Motompa
Go in cold, and you're likely to emerge with your blood boiling. This has to be seen to be believed.
Neive Bellamy
Excellent and certainly provocative... If nothing else, the film is a real conversation starter.
Bob
This is one of the best movies I’ve seen in a very long time. You have to go and see this on the big screen.
Geraldine
The story, direction, characters, and writing/dialogue is akin to taking a tranquilizer shot to the neck, but everything else was so well done.
gridoon2018
"Death In A French Garden" is a film that only the French could have made, and, in this case at least, this is meant as a compliment.

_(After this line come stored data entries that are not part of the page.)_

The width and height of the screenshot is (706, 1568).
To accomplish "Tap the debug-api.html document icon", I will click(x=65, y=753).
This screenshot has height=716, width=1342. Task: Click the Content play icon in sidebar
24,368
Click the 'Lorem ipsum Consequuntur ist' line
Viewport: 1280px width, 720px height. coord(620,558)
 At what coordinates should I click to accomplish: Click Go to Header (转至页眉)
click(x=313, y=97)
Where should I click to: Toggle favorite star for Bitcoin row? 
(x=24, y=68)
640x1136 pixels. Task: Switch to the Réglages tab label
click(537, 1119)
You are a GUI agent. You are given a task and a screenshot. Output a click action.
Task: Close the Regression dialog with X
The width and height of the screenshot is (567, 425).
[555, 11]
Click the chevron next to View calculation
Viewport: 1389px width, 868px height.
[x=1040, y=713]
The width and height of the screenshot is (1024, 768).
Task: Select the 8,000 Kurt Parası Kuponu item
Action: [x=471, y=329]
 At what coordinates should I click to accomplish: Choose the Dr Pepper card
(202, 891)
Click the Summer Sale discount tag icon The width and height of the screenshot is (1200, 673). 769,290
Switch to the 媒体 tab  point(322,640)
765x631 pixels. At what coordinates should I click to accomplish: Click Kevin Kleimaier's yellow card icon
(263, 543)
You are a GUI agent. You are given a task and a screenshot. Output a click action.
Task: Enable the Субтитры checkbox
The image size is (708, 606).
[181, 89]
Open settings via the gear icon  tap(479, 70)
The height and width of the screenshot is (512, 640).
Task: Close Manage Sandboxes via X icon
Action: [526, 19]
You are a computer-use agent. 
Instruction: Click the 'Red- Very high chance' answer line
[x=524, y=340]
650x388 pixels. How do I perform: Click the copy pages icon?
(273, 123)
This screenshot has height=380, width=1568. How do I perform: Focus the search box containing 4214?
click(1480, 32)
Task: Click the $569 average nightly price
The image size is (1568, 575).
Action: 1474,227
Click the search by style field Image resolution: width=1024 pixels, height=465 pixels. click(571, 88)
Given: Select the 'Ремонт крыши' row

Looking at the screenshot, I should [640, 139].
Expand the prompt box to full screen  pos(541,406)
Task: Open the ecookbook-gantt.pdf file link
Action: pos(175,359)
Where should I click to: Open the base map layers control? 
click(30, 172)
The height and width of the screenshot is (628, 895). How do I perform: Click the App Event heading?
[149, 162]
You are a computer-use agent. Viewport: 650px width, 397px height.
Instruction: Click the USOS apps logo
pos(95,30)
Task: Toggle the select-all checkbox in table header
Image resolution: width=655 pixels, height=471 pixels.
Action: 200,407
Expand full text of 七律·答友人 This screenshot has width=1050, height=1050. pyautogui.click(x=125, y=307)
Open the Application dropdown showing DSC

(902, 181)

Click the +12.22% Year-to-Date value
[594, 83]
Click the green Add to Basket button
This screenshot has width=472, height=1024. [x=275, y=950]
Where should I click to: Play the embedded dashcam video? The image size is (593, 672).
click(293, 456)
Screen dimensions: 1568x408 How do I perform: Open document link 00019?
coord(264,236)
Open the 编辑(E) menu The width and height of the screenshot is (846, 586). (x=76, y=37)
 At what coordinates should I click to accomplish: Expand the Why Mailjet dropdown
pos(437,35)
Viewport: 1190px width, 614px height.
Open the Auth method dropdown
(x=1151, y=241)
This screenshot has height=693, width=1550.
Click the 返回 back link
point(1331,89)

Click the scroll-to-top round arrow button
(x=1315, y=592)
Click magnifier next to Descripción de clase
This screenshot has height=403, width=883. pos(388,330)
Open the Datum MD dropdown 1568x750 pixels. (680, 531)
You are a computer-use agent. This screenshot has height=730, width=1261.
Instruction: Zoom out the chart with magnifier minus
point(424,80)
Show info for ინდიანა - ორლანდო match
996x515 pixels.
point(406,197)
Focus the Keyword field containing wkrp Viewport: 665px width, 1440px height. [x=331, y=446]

It's both low-down and elegant; it's sexually very frank, with characters on the edge of morality, but at the same time the director keeps winking at you, telling you not to take all of this too seriously. This attitude is personified by the lead of the film, Christophe Malavoy, who stays bemused and unshocked for, say, 95% of the time, even though he meets nymphomaniacs, weirdos, assassins, etc. Some of these characters may appear extraneous at first, but they all serve their purpose as the constantly surprising plot unfolds. And classical music buffs will love the eclectic soundtrack. *** out of 4.
dbdumonteil
Michel Deville is a French filmmaker known for his aesthetic refinement and "Péril en la Demeure" bears its author's trademark. It's filmed with elegance and everything from the scenery to the acting, the camera angles to the music without mentioning witty dialogs breathes the refined. One can't forget the neat link shots, the fluid editing that add to the pernicious charm this shady thriller exudes from its three exploited mainsprings: perversion, manipulation and voyeurism. Nearly everyone in this film is a peeping tom like the offbeat female neighborhood (Anémone) who films the lovemaking between the guitarist teacher David (Christophe Malavoy) and Julia (Nicole Garcia) or Julia's husband Graham (Michel Piccoli) who watched these lovemaking sessions on the videotape. As for the manipulation, Julia leads David up the garden path by making him believe that he killed her husband while seasoned killer Daniel (Richard Bohringer) tries to make him understand that he's got a mission to fulfill.Deville diverts the codes, the ingredients of the genre to his own advantage to create a stylish, idiosyncratic thriller and a mirror film directed to the viewer about his peeping tom side. It's easy to let oneself immerse in this universe and to forget the irregularities or glitches that undermine a little the storytelling even if Deville has recourse to zones of shadow and clues likely to explain the characters' motivations. If the filmmaker bore this in mind, he can be forgiven for his possible mistakes.
Simon Davis (brokenbrain)
There are films where things happen that at first do not make sense.So you think about it all during and maybe after.Maybe you watch it again.Now MEMENTO would be one of those films.Then there would be DEATH IN A FRENCH GARDEN.Almost every aspect of the plot makes no conventional sense.There are some seriously open ended concepts.eg the father allegedly had boyfriends earlier in life,there is mention that the mother only wants the guitar teacher because he looks like her brother.Who really wants who and how are any of them really connected?The alleged hit-man seems to have set the teacher up for the fall all along,but then doesn't have any bullets in his gun on purpose at the time needed.OK,every aspect of his character screams wannabe lover of the teacher,which is maybe why he allows him to know a version of the truth which results in him coming into 300,000 Francs for making every mistake in the book. Why is there no lock on the new place?What is the point of the teasing,perverse neighbour who lies about everything? I ended up thinking that the makers of this film were having a laugh because every aspect of every character could be a lie.Not one thing about any of them holds up to examination or belies true human interaction and behaviour. Even though at the end it is totally frustrating,I still liked the damn thing!Its open to numerous interpretations,but I don't think any would truly hold water.I think really its just a deconstruction of the labyrinthine narrative of the conventional thriller/neo-noir.None of it means anything...because I may not sleep for a week thinking about what it all means really...and no film is that important!
Vmax
Although the film has some very beautiful & erotically tense scenes, the little & few dialogues, combined with moody glares, make even some of the completely silent scenes very threatening. It's a little like listening to the rumbling of a live volcano, not being able to run and wondering if, and when it will erupt.